Studietekst:

::::

Tegen de tijd dat we koeien en de rest van de veestapel steenkool voeren verandert dat misschien, maar voorlopig hangt alles samen met de koolstofcyclus waaraan wij mensen ons bestaan te danken hebben. Waar zit mijn denkfout? Waarom wordt het CO2 niet opgenomen in het systeem? Zijn we misschien wat ongeduldig?

Door het verstoken van fossiele brandstof komt er meer CO2 in de koolstofcyclus. Die is zoekende naar een nieuw evenwicht waarbij er evenveel in de korte of lange koolstofkringloop wordt opgenomen dan er wordt afgevoerd.

Ook CH4 wordt weer omgezet in CO2. Hoeveel tijd daarmee heen gaat is me niet duidelijk. De getallen daaromtrent verschillen nogal. Roept u maar!

Uiteindelijk leidt het allemaal naar meer CO2 waardoor de aarde vergroent. Meer mensen vragen méér planten en/of dieren. Dat kun je éénjarig doen of méérjarig. Heidevelden in stand houden op plaatsen waar ze niet thuishoren is dus een toeristische aangelegenheid en werkt tegen de échte natuur in. Maar in het stadium van verdwazing waarin we bijna collectief meegaan noemen we dat “Nieuwe natuur”.

Nederland was een hout/bosland, van oudsher, al voor de laatste ijstijd toen het zich kon vestigen op de sedimenten van het oude Hercynische gebergte waarvan we de resten nu de Ardennen noemen. De aarde red zich wel. Maar mensen hebben voedsel nodig en eten zelden gras of boombladeren. Realiseren we ons wel dat een bos meer is dan een bomenplantage. Dat daar allerlei dieren en mensen hun kostje scharrelen en daarbij voedsel omzetten in CO2/methaan.

Rudy Rabbinge.

Bos laten groeien met bomen die CO2 langjarig in hun hout opslaan lijkt me dus een uitstekend idee. Oerwouden laten staan en dus niet opstoken in een vlaag van verstandsverbijstering nog een beter idee. Maar blijkbaar ligt het rapport van de KNAW hierover rustig te verstoffen in de bekende bureaulade of het verticale archief.

Opstoken dat we dan ook nog onderbouwen met een dubieuze boekhouding van circulair CO2. Wat je uiteindelijk oogst aan hout moet je dan wel meteen grootschalig herplanten. Het is nog een beter idee als je de kap gepaard laat gaan met een langjarige opslag van het hout in gebouwen, meubelen, etc. En dat weer laten volgen door recycling tot er tenslotte na een zo lang mogelijke cyclus allen te verbranden rest worden omgezet in energie. De bosbouwer en de bosbrandexpert in ons gezelschap kunnen daar vast zinnige opmerkingen over kwijt.

Donna Laframboise.

::::

Wat je doet:
A – Schrijf alle zinnen uit de studietekst op die eindigen op een vraagteken.
B – Neem uit de studietekst precies het stuk over dat begint bij "Nederland was een" en doorloopt tot en met "Rudy Rabbinge.".

Geselecteerde gegevens:
::::

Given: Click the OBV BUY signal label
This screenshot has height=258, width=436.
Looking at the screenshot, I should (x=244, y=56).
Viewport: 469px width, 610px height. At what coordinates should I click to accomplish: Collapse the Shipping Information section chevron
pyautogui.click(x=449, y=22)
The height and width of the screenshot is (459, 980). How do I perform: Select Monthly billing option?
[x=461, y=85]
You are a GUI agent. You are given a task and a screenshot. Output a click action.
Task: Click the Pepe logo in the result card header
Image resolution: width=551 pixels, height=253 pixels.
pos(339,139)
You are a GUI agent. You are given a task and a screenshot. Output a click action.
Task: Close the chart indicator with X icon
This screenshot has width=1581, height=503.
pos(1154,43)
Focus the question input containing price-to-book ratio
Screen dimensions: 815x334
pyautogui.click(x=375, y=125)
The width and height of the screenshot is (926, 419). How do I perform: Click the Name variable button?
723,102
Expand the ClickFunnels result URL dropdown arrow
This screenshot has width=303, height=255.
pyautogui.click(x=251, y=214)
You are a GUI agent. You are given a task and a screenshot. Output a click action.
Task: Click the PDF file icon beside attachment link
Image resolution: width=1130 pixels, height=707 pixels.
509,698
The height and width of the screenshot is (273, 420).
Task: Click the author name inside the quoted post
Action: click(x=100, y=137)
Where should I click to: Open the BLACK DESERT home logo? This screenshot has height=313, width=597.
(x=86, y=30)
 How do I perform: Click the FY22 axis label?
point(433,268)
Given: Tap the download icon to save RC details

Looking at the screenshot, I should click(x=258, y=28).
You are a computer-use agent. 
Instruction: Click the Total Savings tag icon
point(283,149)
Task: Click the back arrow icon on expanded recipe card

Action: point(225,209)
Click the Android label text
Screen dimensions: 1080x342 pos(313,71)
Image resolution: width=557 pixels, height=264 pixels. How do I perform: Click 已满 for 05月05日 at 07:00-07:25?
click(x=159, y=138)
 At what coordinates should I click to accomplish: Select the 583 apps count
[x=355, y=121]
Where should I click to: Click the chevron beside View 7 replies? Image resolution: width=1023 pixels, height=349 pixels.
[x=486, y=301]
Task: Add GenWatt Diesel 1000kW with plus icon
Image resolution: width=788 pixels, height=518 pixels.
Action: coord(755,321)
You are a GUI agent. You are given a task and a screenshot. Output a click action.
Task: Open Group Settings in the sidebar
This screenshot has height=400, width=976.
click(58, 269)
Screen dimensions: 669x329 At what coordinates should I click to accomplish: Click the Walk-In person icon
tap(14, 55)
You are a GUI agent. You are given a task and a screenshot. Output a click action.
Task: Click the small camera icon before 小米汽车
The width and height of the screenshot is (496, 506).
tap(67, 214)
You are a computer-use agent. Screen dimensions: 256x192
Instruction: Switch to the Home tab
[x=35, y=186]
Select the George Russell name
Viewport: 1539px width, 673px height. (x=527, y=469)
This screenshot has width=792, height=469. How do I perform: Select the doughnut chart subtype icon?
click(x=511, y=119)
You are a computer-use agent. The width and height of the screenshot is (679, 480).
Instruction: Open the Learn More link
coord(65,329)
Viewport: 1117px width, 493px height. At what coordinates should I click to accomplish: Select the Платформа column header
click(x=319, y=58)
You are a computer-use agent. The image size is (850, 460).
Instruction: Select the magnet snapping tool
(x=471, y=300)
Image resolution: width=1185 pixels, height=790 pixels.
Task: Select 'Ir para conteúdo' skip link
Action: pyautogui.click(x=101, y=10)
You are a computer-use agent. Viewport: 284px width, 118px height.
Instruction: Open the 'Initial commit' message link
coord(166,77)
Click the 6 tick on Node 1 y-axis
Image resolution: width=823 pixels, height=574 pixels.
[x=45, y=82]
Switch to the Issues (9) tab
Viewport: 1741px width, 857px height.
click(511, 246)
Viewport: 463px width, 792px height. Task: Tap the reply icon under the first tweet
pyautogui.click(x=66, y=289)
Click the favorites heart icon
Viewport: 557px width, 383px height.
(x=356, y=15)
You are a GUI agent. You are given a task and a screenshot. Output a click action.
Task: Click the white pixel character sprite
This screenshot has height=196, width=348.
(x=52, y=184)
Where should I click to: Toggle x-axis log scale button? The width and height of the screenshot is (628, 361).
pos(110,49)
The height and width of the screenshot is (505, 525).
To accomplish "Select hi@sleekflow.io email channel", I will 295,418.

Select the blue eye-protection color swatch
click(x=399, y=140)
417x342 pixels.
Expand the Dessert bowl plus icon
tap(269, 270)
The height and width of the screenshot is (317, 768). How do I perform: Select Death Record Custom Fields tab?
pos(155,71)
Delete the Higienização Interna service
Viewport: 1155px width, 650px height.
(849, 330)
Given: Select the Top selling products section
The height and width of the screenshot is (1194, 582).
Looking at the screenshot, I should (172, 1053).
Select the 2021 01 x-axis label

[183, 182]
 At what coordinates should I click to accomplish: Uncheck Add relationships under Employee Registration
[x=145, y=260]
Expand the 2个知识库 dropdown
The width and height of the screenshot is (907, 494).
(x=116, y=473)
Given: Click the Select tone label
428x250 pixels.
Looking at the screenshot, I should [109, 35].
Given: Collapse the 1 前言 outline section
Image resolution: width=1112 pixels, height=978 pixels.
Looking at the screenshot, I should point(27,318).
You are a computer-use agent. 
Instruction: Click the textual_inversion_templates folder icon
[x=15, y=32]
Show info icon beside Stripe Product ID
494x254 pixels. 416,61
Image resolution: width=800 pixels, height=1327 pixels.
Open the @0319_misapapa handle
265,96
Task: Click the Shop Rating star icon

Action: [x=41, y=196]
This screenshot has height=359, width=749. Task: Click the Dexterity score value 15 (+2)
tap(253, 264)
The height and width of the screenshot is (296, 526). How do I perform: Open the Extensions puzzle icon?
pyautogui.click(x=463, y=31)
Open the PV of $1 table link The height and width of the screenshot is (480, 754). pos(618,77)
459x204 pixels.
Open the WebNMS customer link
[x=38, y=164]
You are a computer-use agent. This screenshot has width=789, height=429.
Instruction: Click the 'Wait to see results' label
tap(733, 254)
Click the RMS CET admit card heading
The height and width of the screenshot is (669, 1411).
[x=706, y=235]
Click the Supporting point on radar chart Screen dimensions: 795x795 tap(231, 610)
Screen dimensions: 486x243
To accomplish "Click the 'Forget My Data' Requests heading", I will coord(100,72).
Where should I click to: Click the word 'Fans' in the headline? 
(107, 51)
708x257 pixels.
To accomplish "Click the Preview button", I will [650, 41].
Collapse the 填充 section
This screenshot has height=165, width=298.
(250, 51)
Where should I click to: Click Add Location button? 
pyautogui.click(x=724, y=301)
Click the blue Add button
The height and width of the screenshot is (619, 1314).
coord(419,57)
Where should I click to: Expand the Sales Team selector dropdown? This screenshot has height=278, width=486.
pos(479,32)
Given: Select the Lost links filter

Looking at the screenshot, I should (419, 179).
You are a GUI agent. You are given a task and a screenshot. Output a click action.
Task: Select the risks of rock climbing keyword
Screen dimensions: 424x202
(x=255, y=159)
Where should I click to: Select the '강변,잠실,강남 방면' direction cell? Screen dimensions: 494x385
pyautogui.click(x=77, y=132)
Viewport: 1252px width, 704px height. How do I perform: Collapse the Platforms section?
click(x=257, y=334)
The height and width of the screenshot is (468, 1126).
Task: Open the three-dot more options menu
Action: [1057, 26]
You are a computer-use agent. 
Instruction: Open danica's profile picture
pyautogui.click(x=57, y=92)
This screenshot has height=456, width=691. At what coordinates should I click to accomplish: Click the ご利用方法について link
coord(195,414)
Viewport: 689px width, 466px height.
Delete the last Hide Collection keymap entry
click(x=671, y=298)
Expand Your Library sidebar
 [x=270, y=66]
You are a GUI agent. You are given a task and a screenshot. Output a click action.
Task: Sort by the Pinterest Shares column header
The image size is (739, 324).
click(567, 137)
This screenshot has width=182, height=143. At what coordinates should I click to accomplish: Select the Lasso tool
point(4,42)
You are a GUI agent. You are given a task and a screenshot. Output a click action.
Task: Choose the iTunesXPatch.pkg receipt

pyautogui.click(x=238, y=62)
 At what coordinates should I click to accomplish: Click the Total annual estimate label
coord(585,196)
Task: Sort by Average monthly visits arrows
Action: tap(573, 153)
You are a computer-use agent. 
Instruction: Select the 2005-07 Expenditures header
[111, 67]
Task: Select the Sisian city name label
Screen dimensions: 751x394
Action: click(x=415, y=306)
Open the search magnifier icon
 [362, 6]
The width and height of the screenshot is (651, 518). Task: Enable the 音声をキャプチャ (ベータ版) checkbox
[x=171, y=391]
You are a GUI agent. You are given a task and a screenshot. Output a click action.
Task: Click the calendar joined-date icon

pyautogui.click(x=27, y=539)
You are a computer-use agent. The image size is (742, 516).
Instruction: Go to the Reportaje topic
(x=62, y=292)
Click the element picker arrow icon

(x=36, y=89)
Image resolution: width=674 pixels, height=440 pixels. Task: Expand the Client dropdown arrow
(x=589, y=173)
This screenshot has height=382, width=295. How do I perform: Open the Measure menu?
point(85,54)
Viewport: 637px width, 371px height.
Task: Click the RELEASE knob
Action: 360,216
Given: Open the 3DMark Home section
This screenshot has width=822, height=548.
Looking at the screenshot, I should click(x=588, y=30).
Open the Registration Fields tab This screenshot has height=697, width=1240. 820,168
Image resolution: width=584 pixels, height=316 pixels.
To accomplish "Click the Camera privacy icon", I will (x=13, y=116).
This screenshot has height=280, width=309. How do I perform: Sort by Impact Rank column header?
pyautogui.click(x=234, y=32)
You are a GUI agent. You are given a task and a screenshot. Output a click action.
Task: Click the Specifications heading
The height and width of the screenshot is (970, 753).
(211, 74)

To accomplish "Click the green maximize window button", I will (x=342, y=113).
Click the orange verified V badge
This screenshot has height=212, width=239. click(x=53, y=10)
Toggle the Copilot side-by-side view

::::

De antwoorden:
A –
Waar zit mijn denkfout?
Waarom wordt het CO2 niet opgenomen in het systeem?
Zijn we misschien wat ongeduldig?

B –
Nederland was een hout/bosland, van oudsher, al voor de laatste ijstijd toen het zich kon vestigen op de sedimenten van het oude Hercynische gebergte waarvan we de resten nu de Ardennen noemen. De aarde red zich wel. Maar mensen hebben voedsel nodig en eten zelden gras of boombladeren. Realiseren we ons wel dat een bos meer is dan een bomenplantage. Dat daar allerlei dieren en mensen hun kostje scharrelen en daarbij voedsel omzetten in CO2/methaan.

Rudy Rabbinge.